Just smile at me once and I’ll fall in love with you.

I’ve been called naïve often in my life. It’s one of those words that hits me so hard in the stomach that it knocks the wind out of me.

It’s the one word that will have me find a bathroom so I can sit in a stall and cry.


It means innocence and lack of wisdom.

I understand why some may call me this.

I’m the person who smiles at random strangers and lets a homeless man fall asleep on her shoulder on the subway train.

I’m the person who is frequently stuck in uncomfortable, and, at times, dangerous situations in which I have no way out.

It makes sense why I am called naïve.

Everyone is my friend—and I mean it when I say everyone.

I’m not good with boundaries.

I don’t really understand them if I’m being honest.

I often find myself feeling different for loving this hard.

Most are fine in the world as they are.

They have their families and they walk around okay alone.

They were loved unconditionally as children, and as adults, they carry this love with them without giving it much thought.

I, on the other hand, am on a constant search for it.

I will take all smiles—no matter their true significance—to mean you’re kind and have my best interest at heart.

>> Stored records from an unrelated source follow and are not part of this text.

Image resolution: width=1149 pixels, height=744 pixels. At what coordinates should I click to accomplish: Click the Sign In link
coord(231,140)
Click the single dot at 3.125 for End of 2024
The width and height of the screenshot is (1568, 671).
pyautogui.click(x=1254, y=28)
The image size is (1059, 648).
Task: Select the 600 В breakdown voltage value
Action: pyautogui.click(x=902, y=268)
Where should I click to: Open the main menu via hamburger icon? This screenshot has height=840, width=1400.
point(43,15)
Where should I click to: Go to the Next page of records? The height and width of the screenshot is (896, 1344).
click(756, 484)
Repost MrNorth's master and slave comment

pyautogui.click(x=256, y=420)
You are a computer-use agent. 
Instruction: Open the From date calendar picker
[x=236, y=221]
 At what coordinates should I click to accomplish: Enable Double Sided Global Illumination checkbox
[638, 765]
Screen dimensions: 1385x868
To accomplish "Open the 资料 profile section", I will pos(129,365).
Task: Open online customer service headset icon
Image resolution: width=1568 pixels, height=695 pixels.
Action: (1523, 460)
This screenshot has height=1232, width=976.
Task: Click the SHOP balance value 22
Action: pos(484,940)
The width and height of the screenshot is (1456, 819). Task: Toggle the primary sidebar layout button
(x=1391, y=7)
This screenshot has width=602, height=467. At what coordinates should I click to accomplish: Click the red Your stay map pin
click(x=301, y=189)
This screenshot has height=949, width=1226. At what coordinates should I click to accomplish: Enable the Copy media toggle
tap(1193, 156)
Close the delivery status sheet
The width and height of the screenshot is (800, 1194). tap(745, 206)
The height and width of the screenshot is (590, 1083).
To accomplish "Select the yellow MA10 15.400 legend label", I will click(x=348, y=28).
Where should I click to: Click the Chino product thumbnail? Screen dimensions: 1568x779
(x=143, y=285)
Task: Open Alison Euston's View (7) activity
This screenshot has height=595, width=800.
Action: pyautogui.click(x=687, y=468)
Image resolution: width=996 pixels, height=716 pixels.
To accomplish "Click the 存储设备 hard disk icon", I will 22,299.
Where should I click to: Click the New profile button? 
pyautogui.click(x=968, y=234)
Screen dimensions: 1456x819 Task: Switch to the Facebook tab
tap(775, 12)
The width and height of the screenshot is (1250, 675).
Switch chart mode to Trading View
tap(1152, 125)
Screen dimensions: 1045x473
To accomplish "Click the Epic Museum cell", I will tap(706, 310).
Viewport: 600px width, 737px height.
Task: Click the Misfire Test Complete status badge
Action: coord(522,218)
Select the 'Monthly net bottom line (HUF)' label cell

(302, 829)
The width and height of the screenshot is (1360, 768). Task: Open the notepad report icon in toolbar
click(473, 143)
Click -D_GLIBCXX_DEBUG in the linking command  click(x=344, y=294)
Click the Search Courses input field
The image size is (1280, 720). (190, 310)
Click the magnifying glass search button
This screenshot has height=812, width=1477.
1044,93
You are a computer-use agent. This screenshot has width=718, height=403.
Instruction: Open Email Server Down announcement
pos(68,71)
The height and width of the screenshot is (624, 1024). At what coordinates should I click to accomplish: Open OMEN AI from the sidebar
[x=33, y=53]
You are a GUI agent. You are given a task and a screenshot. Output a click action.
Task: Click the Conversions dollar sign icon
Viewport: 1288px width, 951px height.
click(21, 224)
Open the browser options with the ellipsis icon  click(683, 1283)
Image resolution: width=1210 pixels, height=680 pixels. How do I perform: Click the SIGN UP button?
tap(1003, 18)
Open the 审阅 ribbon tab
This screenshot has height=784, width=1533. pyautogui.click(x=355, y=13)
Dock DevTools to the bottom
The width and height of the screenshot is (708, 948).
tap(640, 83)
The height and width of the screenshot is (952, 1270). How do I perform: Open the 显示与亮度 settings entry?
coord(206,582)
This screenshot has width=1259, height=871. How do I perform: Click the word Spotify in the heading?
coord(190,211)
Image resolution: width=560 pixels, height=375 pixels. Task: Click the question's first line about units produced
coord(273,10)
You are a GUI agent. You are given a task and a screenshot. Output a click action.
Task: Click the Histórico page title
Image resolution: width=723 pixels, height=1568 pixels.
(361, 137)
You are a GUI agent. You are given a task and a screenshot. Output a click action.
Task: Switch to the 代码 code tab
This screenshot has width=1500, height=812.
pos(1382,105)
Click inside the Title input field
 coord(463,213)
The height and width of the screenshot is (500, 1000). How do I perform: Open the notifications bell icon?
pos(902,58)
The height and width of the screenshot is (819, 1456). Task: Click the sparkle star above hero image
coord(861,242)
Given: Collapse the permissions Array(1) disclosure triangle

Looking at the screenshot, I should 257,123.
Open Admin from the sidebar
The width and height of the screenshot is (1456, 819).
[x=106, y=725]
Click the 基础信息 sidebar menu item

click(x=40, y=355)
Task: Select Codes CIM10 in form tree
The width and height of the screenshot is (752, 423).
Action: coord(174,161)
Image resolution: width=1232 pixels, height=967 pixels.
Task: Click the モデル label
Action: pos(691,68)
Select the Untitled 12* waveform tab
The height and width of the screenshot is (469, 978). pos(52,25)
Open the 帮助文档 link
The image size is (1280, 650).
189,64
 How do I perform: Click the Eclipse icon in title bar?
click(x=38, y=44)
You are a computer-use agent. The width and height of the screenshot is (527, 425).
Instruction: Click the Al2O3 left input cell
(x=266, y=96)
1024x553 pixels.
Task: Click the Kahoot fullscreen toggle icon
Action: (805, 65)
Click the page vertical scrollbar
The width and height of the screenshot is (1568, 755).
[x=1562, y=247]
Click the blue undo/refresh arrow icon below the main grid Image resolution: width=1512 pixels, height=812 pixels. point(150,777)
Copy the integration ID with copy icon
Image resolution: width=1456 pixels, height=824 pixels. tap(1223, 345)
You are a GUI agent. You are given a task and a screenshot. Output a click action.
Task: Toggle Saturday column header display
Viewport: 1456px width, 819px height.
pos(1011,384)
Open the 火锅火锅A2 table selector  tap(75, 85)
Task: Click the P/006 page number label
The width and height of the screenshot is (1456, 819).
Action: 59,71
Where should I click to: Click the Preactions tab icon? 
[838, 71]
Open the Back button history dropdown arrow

I take these smiles as you love me, and then feel confused when this isn’t the case.

I know why I love this hard.

Those with similar childhoods to mine know why too.

We are aware that something just isn’t quite right, yet we still keep searching for this love.

I’ve been told I have a fear of abandonment—like this desire for love is something to pathologize.

I’m not sure why.

Maybe it’s not healthy.

Maybe it’s something to work on.

I’m not something to pathologize though.

I’m just a girl.

I’m just a girl who falls in love—a lot.

I’m just a girl who wants you to take her home and make her hot cocoa.

I know I’m 28, but there’s this little girl who is almost always blended with my adult self.

She’s five and she’s cute.

She captures hearts easily.

People are drawn to her until they realize they can’t take her home and keep her.

I’m just a girl who wants to be loved.

I collect smiles and save them in my box of chocolates to savor later.

I am just waiting to grow my collection.

Smile at me for a moment—and you will see.